**PROBLEM TO SOLVE**
Count the lines below that contain the string "pyautogui". Reply with the number alone.

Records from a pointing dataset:
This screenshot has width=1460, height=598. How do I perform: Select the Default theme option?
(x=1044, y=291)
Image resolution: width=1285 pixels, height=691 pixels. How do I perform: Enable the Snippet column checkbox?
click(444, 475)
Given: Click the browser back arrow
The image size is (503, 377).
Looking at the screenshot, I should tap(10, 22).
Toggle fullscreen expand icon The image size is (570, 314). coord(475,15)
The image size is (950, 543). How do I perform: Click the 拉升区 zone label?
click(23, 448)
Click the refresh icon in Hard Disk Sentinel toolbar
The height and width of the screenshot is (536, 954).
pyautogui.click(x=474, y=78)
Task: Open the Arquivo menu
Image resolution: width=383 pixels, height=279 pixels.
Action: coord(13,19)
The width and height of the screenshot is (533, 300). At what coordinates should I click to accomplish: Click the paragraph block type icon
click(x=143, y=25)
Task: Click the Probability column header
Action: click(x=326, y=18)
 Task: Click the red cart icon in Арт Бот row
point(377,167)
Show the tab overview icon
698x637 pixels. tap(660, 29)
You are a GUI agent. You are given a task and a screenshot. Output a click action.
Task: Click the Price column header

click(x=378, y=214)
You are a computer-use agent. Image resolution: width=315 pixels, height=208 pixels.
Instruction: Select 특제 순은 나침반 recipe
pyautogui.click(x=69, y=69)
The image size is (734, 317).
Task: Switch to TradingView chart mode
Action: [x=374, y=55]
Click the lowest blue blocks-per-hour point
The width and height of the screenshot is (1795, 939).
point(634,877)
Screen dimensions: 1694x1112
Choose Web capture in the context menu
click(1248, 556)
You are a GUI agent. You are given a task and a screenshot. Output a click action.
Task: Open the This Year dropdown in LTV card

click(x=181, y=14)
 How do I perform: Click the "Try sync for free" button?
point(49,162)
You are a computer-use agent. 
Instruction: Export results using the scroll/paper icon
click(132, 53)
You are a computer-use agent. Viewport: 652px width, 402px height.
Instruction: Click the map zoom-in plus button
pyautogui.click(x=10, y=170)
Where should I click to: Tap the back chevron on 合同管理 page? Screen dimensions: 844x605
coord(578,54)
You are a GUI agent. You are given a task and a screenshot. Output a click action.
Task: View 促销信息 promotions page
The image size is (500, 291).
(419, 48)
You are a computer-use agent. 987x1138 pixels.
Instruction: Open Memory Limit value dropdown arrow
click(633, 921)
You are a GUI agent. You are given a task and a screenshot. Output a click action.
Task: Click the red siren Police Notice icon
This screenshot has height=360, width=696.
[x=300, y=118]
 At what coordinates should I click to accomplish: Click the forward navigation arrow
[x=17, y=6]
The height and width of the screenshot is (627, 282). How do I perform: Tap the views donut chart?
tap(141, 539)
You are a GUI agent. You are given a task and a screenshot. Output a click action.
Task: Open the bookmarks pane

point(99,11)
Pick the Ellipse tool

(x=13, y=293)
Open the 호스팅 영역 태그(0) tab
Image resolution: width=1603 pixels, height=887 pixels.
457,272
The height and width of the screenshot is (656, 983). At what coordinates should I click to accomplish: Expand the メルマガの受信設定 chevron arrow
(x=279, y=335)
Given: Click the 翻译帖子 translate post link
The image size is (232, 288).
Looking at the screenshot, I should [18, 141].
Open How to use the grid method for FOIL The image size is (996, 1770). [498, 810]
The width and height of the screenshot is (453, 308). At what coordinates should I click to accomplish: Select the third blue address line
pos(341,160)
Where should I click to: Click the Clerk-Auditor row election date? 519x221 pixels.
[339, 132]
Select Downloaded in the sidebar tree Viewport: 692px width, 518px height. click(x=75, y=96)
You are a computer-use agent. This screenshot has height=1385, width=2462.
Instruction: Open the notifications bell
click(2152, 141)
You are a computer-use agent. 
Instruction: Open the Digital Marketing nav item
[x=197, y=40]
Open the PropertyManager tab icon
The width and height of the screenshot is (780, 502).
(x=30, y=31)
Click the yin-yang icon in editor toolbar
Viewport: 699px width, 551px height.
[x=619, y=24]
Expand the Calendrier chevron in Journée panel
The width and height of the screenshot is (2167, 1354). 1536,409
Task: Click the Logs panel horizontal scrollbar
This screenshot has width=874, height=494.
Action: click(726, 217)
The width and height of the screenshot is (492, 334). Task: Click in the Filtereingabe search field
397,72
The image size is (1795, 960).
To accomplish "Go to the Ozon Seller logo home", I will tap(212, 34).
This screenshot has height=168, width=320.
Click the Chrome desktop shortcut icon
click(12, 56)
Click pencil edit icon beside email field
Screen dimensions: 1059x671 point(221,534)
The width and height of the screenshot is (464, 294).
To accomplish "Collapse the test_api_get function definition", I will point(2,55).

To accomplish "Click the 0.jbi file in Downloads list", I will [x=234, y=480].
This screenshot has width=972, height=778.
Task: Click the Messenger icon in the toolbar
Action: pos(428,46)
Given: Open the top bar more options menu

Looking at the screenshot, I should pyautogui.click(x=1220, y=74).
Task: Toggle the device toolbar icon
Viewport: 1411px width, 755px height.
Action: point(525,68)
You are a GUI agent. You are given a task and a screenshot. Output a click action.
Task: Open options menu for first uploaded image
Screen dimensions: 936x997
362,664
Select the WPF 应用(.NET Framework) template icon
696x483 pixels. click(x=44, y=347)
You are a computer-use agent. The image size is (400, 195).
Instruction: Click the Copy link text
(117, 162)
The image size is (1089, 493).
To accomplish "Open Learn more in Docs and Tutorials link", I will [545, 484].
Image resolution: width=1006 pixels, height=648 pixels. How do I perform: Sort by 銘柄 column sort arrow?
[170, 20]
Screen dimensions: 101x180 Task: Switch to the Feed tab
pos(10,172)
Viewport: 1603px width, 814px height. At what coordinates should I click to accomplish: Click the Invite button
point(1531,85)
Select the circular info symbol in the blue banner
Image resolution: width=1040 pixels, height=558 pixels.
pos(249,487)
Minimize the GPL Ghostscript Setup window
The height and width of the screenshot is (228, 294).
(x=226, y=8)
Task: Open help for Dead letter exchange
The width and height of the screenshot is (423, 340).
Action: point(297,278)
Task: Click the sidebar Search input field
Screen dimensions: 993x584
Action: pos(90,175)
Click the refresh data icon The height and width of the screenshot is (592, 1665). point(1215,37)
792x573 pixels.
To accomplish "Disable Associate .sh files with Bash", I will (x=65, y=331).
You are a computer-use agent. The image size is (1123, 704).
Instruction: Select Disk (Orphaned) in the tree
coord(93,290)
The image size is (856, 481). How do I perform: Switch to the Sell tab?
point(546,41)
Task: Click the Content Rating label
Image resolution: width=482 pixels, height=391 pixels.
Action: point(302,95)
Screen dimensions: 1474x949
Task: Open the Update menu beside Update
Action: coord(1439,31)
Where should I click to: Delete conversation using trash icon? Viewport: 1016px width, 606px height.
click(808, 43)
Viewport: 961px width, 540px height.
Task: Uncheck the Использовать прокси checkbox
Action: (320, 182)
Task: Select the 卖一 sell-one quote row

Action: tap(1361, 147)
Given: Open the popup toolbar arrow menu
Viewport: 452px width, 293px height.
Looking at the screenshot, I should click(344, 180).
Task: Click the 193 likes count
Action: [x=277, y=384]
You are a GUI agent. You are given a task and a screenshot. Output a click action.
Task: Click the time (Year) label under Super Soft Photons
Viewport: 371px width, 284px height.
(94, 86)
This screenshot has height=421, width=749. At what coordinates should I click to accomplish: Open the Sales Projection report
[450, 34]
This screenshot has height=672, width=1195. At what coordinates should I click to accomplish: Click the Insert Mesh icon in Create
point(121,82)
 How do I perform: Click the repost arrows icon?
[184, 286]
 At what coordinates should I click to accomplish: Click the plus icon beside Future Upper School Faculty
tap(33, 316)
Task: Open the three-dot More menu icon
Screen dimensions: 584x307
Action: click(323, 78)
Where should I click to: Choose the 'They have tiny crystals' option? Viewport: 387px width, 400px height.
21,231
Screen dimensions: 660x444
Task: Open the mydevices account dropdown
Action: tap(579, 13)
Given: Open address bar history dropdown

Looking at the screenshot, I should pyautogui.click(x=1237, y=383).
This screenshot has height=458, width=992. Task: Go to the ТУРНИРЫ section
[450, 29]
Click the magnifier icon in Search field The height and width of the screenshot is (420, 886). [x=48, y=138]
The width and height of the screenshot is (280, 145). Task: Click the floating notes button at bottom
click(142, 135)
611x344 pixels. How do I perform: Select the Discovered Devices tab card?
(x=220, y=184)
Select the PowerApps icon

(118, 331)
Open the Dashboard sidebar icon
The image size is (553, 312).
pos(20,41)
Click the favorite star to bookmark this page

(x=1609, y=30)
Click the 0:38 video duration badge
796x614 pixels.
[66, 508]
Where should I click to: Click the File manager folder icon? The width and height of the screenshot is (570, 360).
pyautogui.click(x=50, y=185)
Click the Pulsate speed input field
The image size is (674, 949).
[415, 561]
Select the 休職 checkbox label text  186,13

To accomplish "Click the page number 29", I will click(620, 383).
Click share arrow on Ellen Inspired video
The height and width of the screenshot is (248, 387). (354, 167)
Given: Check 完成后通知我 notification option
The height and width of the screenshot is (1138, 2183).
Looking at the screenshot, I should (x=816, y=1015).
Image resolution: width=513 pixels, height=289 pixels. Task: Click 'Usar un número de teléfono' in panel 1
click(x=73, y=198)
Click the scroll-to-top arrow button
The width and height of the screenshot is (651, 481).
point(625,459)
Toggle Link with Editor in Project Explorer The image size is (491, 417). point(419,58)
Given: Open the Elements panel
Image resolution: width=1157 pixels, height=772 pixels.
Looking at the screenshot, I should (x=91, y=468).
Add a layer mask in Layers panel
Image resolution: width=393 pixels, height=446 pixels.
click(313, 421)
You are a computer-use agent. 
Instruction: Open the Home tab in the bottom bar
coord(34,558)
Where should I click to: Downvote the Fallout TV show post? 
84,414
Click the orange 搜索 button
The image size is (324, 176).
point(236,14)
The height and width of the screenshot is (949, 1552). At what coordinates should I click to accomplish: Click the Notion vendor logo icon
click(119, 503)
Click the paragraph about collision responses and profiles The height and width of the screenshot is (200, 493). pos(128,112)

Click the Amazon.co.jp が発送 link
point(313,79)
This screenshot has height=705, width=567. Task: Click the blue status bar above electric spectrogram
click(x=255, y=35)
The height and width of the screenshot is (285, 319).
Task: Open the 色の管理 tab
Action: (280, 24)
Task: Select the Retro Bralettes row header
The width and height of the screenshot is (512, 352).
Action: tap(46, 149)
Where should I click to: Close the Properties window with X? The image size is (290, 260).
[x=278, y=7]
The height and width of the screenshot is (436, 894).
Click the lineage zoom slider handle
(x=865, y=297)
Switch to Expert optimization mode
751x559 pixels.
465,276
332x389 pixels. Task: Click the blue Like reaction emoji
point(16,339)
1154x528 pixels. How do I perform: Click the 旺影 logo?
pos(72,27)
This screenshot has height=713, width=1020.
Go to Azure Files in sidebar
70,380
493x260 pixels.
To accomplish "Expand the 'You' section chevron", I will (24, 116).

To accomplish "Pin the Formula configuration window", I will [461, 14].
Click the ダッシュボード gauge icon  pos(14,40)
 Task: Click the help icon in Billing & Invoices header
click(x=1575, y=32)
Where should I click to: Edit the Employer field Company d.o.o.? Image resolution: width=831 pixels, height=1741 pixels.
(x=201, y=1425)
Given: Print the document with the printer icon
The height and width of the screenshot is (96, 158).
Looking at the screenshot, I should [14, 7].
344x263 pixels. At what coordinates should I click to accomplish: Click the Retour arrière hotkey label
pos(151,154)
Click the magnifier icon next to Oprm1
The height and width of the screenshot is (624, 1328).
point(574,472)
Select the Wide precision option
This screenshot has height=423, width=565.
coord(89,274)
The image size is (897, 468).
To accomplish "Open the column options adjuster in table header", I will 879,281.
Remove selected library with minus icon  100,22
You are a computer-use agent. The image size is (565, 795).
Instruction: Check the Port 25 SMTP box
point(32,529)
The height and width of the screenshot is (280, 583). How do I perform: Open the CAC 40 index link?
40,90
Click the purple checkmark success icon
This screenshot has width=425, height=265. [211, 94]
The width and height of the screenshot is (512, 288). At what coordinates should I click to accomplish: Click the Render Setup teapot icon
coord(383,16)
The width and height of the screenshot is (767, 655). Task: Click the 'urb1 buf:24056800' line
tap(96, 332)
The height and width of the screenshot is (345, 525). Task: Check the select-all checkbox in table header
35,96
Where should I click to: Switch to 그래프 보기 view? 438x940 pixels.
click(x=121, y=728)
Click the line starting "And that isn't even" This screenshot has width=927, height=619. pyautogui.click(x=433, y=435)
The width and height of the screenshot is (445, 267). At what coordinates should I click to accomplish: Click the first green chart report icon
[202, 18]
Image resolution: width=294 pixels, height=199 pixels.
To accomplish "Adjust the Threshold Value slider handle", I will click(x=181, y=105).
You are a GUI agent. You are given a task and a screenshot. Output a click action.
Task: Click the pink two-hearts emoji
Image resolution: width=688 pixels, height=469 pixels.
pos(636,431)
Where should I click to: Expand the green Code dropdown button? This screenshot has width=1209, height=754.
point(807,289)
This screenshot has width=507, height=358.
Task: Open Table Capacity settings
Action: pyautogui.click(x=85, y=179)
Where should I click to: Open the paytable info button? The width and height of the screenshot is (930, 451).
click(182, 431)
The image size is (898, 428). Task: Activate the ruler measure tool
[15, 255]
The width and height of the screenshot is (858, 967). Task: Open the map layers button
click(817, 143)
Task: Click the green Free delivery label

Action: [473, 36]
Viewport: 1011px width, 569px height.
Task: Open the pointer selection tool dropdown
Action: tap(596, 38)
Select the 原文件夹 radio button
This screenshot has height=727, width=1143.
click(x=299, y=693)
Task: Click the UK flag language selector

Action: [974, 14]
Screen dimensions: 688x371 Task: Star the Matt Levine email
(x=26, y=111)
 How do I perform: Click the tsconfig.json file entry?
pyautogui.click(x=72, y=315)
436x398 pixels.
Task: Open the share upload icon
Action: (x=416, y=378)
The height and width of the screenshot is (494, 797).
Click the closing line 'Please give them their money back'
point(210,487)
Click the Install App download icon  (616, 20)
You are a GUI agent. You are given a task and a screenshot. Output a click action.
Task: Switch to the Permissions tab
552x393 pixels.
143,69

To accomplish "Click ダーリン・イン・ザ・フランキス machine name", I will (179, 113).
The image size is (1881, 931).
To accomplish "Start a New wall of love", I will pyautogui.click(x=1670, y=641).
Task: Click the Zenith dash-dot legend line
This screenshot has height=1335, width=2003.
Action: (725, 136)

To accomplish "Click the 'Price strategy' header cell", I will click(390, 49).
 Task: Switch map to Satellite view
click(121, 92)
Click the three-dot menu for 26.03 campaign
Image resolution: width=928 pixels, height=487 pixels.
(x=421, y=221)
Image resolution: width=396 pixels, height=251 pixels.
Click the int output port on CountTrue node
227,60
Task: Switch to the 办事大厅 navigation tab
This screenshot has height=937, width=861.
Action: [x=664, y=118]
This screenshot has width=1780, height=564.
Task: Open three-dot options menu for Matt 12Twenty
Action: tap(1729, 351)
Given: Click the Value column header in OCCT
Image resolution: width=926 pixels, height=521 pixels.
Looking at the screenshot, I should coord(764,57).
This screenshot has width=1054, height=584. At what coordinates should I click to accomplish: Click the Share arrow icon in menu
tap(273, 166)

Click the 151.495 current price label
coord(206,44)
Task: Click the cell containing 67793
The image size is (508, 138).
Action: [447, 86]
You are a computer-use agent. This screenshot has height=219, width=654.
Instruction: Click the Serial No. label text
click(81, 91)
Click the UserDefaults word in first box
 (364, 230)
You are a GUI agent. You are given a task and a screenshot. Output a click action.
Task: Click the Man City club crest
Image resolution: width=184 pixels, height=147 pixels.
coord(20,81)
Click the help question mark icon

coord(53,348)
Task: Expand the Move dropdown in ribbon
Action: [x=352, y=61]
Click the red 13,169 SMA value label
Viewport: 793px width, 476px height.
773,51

**REPLY TO THE EXERCISE**
10